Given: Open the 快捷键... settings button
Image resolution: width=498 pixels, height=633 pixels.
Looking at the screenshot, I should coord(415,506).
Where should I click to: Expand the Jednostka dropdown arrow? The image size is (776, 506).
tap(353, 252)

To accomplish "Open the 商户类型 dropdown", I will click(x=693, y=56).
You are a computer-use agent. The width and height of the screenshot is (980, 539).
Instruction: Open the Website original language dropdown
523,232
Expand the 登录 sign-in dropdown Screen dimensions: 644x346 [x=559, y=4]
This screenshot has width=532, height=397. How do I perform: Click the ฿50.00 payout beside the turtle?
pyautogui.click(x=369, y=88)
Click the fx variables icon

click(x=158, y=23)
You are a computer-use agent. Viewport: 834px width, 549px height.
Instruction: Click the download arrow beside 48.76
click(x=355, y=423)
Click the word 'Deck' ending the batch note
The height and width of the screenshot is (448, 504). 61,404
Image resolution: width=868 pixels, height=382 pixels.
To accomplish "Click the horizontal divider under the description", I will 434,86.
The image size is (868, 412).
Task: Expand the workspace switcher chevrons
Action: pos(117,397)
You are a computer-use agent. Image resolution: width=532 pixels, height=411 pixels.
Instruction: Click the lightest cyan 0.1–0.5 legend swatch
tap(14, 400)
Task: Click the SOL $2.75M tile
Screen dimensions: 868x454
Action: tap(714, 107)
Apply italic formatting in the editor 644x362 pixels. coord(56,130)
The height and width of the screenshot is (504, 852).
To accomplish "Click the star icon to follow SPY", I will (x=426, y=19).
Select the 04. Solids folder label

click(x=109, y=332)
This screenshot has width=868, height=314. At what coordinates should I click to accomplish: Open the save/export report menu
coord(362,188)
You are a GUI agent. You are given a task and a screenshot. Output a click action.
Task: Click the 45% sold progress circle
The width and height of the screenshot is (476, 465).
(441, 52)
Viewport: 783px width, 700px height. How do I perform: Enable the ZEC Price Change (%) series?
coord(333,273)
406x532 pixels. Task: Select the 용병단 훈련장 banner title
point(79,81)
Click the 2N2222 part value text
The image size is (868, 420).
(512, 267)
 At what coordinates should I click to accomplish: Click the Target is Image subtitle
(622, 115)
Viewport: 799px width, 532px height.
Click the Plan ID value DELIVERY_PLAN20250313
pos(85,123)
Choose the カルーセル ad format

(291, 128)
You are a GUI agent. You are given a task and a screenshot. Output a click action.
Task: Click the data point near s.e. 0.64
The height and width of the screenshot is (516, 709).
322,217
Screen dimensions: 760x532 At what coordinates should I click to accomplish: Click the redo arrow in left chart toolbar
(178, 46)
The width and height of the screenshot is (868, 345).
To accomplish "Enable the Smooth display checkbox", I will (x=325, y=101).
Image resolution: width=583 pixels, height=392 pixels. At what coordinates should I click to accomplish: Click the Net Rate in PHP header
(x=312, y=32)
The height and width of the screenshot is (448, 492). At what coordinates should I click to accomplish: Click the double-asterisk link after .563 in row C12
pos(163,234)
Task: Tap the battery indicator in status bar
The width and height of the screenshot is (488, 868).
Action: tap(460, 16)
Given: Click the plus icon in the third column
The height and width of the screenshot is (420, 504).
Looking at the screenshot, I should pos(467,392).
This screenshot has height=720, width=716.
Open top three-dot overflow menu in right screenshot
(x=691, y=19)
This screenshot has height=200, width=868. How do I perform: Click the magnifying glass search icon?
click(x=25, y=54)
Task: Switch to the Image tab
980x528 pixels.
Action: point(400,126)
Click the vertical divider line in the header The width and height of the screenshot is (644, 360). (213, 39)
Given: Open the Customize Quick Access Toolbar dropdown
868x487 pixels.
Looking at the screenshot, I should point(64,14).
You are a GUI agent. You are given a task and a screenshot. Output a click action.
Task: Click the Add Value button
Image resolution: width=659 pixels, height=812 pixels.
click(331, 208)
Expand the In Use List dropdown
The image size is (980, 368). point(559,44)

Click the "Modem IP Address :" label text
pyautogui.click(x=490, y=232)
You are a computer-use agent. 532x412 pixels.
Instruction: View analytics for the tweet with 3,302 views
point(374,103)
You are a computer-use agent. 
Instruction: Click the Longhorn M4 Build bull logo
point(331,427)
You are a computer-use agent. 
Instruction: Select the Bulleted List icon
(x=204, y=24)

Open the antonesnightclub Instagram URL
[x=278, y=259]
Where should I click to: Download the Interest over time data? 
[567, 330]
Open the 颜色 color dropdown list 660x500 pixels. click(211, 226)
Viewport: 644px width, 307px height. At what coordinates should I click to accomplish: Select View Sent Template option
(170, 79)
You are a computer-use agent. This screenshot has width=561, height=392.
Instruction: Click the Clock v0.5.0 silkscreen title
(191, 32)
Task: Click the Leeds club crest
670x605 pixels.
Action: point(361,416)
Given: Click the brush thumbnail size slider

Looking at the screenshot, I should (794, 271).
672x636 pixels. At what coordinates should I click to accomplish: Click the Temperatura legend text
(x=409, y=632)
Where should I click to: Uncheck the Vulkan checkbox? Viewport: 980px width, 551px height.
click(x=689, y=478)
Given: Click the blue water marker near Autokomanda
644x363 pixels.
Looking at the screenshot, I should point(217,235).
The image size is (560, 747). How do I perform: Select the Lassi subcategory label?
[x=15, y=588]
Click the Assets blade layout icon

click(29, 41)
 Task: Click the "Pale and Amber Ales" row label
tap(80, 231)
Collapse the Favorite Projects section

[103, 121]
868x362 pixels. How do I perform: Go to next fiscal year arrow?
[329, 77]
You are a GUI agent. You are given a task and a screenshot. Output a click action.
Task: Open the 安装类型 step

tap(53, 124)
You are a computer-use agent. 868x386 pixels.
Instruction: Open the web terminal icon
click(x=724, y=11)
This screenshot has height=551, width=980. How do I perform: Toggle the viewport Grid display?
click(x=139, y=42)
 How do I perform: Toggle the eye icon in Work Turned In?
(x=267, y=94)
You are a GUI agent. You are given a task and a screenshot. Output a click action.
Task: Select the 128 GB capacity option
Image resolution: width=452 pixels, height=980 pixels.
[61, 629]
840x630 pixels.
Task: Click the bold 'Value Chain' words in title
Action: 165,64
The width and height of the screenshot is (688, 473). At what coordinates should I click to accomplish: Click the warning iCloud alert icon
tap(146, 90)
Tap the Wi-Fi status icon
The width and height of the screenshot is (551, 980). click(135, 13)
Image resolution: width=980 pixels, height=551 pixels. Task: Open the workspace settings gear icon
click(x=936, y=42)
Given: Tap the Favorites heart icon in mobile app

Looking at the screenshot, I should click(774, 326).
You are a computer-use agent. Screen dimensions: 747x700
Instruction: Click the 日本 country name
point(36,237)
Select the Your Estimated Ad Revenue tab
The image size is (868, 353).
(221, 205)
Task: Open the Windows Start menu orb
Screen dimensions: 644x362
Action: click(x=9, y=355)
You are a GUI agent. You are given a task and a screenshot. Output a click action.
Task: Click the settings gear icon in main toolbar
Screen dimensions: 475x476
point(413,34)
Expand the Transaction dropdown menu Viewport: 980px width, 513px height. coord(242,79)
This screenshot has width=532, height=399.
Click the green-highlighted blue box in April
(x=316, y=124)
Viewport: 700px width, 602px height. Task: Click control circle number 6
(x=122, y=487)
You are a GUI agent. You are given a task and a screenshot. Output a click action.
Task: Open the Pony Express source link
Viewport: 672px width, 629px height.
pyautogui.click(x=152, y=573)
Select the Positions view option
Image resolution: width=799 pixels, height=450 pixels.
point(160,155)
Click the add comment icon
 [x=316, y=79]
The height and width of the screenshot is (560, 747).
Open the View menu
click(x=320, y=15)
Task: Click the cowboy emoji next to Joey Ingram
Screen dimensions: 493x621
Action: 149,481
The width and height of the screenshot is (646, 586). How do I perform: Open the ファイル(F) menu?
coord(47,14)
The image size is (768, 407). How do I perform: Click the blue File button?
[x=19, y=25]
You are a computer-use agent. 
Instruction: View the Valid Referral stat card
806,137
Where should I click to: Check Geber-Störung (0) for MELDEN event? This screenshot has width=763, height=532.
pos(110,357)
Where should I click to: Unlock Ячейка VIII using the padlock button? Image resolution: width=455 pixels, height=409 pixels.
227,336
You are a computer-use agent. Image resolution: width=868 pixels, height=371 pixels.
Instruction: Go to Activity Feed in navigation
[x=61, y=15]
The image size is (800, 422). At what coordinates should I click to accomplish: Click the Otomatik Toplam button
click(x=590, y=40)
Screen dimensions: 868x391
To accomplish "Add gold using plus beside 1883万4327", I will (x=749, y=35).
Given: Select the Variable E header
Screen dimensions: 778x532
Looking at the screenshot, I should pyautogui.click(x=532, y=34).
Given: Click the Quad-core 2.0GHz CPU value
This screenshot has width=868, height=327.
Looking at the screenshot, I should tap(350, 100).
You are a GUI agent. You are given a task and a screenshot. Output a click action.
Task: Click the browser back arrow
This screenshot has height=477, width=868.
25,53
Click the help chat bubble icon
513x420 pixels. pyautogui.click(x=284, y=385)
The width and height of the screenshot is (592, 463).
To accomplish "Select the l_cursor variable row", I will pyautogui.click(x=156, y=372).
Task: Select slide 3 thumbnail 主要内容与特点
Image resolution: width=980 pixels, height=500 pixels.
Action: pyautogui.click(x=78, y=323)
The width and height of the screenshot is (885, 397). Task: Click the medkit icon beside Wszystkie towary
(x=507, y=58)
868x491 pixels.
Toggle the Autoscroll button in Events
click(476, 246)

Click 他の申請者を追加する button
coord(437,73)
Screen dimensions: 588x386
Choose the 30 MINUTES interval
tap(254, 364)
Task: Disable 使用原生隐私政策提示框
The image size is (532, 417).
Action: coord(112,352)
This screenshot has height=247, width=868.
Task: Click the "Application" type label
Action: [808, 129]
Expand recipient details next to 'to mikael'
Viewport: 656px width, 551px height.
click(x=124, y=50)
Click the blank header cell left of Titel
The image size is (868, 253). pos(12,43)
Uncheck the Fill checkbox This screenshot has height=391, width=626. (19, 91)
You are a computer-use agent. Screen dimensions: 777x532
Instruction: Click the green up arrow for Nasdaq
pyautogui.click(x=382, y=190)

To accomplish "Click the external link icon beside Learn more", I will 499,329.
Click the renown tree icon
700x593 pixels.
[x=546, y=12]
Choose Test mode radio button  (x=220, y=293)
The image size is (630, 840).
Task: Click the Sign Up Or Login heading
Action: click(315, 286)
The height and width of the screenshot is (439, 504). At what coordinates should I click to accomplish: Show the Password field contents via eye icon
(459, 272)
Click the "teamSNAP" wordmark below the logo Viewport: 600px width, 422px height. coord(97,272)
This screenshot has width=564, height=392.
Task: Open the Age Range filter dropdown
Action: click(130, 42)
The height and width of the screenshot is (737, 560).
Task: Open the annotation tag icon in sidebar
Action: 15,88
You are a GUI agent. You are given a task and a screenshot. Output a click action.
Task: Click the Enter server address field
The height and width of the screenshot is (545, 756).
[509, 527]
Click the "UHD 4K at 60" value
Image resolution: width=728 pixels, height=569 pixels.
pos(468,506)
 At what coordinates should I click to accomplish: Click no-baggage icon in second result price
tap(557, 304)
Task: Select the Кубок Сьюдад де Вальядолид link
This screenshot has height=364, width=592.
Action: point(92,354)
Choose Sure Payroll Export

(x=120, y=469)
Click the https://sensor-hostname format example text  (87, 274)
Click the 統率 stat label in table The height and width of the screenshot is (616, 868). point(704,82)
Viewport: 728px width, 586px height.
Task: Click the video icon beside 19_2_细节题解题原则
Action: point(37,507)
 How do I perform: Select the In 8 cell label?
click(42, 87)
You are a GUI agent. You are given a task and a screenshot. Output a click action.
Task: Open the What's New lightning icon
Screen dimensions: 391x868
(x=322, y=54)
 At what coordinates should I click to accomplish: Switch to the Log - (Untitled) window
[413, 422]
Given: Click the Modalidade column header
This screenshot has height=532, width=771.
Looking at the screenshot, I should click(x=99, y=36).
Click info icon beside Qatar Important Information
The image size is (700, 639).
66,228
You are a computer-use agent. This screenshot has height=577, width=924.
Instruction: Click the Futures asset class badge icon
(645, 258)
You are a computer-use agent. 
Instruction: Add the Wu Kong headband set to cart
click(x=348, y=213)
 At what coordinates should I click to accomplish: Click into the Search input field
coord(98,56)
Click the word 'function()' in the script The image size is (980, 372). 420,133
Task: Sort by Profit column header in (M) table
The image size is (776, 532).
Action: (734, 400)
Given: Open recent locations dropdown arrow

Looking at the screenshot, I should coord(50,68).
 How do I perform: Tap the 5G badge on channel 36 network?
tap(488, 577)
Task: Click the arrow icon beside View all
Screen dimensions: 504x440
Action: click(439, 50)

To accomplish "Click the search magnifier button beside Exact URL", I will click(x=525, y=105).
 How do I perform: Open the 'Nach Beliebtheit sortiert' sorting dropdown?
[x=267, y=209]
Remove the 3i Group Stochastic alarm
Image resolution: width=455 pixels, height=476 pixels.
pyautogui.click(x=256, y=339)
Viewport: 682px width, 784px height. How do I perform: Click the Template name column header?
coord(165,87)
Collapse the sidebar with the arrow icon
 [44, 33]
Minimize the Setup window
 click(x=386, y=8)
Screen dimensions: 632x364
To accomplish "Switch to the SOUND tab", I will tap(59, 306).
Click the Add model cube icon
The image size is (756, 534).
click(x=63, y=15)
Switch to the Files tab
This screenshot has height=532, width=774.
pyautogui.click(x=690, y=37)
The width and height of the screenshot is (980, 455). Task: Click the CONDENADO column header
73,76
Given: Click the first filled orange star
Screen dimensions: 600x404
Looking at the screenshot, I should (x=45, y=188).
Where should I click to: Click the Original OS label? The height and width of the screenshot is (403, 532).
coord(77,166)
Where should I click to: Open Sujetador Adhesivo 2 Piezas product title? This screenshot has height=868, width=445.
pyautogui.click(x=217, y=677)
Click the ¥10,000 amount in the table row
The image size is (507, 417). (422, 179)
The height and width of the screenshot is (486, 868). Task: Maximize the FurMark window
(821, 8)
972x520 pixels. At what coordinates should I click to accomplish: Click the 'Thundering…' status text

### What the task requires
Copy out every line of the entries where the string "near" shows up.

### Written solution
Task: Click the data point near s.e. 0.64
Given: Click the blue water marker near Autokomanda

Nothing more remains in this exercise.